I read the page, I'm still finding it very unnatural to use...is there a proper tutorial I can see somewhere,
I don't know if this is the most straightforward way. Let $u = (x-\pi/3)/2$ and rewrite the argument of the log in terms of sines and cosines. You should be able to show that
$$\sec\left(x-\frac \pi 3\right) + \tan\left(x-\frac \pi 3\right) = \frac{1+\sin 2u}{\cos 2u}.$$ Use the double-angle identities and eventually you can simplify it to
$$\frac{\cos u + \sin u}{\cos u - \sin u},$$ which you can show equals $\tan(u+\pi/4)$. Finish up by rewriting in terms of $x$.
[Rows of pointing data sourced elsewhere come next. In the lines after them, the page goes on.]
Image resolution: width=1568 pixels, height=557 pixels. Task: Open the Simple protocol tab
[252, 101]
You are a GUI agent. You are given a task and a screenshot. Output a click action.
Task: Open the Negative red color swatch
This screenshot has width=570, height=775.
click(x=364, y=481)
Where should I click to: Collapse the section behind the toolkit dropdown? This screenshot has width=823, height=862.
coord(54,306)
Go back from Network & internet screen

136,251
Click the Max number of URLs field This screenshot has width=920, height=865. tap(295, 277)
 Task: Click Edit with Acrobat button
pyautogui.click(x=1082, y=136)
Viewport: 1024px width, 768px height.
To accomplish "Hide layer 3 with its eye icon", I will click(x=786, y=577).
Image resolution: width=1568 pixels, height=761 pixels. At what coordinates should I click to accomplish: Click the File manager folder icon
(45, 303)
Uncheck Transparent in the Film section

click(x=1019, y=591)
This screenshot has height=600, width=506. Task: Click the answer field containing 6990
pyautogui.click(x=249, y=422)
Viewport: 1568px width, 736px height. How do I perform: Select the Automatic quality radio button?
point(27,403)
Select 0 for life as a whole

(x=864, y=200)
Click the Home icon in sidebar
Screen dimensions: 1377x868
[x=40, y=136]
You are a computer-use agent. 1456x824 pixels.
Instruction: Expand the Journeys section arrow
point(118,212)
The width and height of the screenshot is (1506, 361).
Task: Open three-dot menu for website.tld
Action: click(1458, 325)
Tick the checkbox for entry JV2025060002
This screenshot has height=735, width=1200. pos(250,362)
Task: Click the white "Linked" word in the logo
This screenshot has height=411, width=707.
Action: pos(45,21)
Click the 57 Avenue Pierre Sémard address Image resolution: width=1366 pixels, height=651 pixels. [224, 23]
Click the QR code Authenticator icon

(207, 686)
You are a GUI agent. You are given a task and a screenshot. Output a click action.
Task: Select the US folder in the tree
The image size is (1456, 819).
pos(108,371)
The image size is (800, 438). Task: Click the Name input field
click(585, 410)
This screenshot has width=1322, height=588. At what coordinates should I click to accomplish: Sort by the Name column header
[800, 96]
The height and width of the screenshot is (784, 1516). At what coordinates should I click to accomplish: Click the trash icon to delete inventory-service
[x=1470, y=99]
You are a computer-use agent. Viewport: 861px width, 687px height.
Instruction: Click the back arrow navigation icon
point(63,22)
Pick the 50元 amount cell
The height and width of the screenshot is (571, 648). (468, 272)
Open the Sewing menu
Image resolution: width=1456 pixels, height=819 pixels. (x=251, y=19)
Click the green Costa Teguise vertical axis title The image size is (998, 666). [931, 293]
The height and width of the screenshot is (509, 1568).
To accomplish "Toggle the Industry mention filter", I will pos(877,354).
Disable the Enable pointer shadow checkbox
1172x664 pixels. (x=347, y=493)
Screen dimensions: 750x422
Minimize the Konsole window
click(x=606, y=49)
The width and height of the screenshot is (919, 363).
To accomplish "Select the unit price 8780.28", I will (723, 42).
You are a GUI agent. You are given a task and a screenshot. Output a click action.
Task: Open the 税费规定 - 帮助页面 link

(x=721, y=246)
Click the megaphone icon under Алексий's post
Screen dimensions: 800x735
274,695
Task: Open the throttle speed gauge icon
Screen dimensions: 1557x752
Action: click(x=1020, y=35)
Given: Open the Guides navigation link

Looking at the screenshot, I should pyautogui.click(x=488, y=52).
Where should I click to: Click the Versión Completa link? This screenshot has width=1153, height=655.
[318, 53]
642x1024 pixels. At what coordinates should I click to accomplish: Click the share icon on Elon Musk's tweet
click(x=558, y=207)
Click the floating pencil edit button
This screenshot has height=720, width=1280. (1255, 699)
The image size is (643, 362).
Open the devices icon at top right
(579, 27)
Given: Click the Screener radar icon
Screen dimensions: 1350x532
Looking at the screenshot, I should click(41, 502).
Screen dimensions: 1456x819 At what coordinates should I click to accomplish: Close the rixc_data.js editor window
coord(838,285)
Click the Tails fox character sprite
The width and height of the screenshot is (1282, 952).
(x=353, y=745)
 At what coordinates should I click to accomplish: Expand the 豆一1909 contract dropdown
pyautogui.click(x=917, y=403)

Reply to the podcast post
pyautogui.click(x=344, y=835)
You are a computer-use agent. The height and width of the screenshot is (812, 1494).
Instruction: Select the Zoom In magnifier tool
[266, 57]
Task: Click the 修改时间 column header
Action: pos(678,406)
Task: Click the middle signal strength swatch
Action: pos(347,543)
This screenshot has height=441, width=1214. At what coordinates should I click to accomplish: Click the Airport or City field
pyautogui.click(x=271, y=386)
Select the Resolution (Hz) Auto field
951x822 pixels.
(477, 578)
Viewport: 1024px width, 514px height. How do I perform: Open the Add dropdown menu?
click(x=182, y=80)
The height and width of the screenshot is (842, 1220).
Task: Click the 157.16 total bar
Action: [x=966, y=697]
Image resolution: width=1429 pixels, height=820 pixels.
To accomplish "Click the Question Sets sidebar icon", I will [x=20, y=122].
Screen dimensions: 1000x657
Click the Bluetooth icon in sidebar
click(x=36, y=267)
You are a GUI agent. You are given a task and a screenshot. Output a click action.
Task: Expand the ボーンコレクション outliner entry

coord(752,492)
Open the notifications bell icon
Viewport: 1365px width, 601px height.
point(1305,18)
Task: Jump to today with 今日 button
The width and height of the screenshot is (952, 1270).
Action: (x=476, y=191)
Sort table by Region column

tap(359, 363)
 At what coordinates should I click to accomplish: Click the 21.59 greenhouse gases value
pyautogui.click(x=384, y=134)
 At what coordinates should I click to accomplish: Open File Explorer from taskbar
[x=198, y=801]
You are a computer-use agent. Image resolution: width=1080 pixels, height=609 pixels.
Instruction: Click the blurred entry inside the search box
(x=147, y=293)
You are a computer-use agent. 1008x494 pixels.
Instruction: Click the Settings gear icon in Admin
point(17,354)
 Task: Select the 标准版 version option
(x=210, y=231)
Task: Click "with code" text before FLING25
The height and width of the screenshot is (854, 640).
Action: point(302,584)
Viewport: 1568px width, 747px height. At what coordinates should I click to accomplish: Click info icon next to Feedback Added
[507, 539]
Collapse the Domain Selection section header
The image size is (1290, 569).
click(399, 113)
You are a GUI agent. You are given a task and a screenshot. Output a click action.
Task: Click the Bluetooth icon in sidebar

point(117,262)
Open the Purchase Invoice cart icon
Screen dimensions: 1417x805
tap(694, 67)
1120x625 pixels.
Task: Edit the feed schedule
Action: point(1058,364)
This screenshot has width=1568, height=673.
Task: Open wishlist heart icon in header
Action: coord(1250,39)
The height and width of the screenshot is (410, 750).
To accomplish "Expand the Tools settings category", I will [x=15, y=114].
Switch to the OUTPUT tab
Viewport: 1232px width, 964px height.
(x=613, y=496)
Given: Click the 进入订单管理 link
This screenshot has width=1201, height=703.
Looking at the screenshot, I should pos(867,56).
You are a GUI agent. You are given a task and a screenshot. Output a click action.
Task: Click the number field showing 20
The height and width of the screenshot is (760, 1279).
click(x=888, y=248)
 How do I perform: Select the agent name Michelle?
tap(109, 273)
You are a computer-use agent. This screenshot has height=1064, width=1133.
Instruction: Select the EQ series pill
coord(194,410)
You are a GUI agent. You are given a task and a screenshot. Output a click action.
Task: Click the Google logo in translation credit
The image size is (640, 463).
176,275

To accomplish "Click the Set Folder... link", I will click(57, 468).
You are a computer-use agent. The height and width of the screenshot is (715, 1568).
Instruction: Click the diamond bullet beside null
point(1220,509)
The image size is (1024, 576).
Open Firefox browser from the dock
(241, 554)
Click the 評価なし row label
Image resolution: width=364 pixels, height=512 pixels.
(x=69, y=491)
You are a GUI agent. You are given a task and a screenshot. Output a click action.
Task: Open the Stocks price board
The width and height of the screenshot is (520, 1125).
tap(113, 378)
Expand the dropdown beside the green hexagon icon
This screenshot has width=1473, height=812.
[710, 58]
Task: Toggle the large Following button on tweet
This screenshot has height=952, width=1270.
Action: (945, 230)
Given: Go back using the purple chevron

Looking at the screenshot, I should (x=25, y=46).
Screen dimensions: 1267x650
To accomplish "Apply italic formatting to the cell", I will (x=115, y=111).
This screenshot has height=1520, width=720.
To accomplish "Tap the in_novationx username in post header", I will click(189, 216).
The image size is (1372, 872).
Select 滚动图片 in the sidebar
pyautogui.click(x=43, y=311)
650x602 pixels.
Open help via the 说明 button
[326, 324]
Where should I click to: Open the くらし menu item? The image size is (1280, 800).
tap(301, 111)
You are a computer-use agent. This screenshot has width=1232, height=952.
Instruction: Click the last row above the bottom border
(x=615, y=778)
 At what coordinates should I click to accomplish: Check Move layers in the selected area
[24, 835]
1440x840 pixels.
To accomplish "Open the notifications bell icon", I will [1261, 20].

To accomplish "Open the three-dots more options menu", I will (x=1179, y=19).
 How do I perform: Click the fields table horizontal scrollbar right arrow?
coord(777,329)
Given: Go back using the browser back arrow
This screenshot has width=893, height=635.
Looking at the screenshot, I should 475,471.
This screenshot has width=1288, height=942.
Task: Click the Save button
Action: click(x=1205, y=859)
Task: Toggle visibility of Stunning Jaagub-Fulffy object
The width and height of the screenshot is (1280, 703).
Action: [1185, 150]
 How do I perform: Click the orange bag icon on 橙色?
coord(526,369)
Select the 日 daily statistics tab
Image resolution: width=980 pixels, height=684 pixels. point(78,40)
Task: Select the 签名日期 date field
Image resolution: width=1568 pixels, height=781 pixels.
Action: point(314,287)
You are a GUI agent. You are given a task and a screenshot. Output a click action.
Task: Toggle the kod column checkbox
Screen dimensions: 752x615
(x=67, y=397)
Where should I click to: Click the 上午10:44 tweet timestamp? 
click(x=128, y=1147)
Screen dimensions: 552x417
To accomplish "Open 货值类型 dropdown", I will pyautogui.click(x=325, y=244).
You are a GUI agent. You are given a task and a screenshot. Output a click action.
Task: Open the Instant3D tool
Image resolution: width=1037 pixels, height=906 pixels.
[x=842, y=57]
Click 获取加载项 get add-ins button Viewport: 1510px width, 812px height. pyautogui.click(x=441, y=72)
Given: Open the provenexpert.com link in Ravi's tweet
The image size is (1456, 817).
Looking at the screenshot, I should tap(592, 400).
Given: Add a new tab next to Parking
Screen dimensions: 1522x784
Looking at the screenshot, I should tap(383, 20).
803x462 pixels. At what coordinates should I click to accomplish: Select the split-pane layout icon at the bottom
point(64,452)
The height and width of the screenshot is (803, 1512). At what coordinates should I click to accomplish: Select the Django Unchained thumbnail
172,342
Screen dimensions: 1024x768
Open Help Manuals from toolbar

I got my answer this way, isn't there a shorter method though- this'd be quite hard to intuitively guess in an exam

vela
Staff Emeritus
Homework Helper
Here's a slightly faster way:
$$\frac{1+\sin\left(x-\frac \pi 3\right)}{\cos\left(x-\frac \pi 3\right)} = \frac{\sin \frac\pi 2+\sin\left(x-\frac \pi 3\right)}{\cos \frac \pi 2 + \cos\left(x-\frac \pi 3\right)}$$ Then use the sum-to-product identities.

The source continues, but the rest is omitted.